** EXERCISE PROMPT **
Reproduce the rows below unchanged, but substitute "Find the position of" for every occurrence of "Identify the location of".

Segment Start: SUPPLIED RECORDS

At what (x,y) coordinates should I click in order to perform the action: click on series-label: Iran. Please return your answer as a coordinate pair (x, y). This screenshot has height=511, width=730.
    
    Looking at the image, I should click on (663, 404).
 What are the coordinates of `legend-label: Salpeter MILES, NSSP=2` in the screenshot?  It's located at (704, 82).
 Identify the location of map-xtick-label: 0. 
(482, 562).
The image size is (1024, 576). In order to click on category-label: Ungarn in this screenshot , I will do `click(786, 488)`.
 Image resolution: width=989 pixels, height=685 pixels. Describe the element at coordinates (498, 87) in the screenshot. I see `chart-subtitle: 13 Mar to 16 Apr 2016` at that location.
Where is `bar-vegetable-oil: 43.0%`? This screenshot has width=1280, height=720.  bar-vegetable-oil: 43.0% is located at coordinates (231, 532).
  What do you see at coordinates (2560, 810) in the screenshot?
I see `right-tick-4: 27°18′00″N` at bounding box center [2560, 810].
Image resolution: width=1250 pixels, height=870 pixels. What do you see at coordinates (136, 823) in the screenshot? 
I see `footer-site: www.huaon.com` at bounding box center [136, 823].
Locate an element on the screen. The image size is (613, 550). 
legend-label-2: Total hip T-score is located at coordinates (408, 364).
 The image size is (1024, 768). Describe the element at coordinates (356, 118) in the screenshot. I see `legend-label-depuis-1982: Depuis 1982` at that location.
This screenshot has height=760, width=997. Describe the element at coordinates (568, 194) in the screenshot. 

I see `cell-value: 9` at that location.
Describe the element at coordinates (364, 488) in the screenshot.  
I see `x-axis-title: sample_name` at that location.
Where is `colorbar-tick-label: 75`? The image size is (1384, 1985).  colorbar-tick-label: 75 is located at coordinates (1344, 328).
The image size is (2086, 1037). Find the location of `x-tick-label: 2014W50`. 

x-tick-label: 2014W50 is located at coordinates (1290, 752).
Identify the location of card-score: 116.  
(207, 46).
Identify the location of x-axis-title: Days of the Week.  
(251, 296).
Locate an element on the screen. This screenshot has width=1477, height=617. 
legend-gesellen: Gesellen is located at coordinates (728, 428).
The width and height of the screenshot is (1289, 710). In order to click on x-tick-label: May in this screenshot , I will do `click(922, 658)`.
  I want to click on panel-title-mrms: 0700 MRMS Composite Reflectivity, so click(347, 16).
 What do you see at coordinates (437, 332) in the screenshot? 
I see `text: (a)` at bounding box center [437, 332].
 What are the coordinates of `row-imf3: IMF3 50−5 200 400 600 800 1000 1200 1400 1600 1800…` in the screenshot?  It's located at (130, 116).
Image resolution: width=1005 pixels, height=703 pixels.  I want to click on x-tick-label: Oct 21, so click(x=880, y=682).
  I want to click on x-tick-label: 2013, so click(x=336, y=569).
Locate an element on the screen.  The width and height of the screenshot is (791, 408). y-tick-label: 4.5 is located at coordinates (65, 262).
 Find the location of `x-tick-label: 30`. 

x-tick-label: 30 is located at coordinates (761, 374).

Segment End: SUPPLIED RECORDS

** TASK ANSWER **
At what (x,y) coordinates should I click in order to perform the action: click on series-label: Iran. Please return your answer as a coordinate pair (x, y). This screenshot has height=511, width=730.
    
    Looking at the image, I should click on (663, 404).
 What are the coordinates of `legend-label: Salpeter MILES, NSSP=2` in the screenshot?  It's located at (704, 82).
 Find the position of map-xtick-label: 0. 
(482, 562).
The image size is (1024, 576). In order to click on category-label: Ungarn in this screenshot , I will do `click(786, 488)`.
 Image resolution: width=989 pixels, height=685 pixels. Describe the element at coordinates (498, 87) in the screenshot. I see `chart-subtitle: 13 Mar to 16 Apr 2016` at that location.
Where is `bar-vegetable-oil: 43.0%`? This screenshot has width=1280, height=720.  bar-vegetable-oil: 43.0% is located at coordinates (231, 532).
  What do you see at coordinates (2560, 810) in the screenshot?
I see `right-tick-4: 27°18′00″N` at bounding box center [2560, 810].
Image resolution: width=1250 pixels, height=870 pixels. What do you see at coordinates (136, 823) in the screenshot? 
I see `footer-site: www.huaon.com` at bounding box center [136, 823].
Locate an element on the screen. The image size is (613, 550). 
legend-label-2: Total hip T-score is located at coordinates (408, 364).
 The image size is (1024, 768). Describe the element at coordinates (356, 118) in the screenshot. I see `legend-label-depuis-1982: Depuis 1982` at that location.
This screenshot has height=760, width=997. Describe the element at coordinates (568, 194) in the screenshot. 

I see `cell-value: 9` at that location.
Describe the element at coordinates (364, 488) in the screenshot.  
I see `x-axis-title: sample_name` at that location.
Where is `colorbar-tick-label: 75`? The image size is (1384, 1985).  colorbar-tick-label: 75 is located at coordinates (1344, 328).
The image size is (2086, 1037). Find the location of `x-tick-label: 2014W50`. 

x-tick-label: 2014W50 is located at coordinates (1290, 752).
Find the position of card-score: 116.  
(207, 46).
Find the position of x-axis-title: Days of the Week.  
(251, 296).
Locate an element on the screen. This screenshot has width=1477, height=617. 
legend-gesellen: Gesellen is located at coordinates (728, 428).
The width and height of the screenshot is (1289, 710). In order to click on x-tick-label: May in this screenshot , I will do `click(922, 658)`.
  I want to click on panel-title-mrms: 0700 MRMS Composite Reflectivity, so click(347, 16).
 What do you see at coordinates (437, 332) in the screenshot? 
I see `text: (a)` at bounding box center [437, 332].
 What are the coordinates of `row-imf3: IMF3 50−5 200 400 600 800 1000 1200 1400 1600 1800…` in the screenshot?  It's located at (130, 116).
Image resolution: width=1005 pixels, height=703 pixels.  I want to click on x-tick-label: Oct 21, so click(x=880, y=682).
  I want to click on x-tick-label: 2013, so click(x=336, y=569).
Locate an element on the screen.  The width and height of the screenshot is (791, 408). y-tick-label: 4.5 is located at coordinates (65, 262).
 Find the location of `x-tick-label: 30`. 

x-tick-label: 30 is located at coordinates (761, 374).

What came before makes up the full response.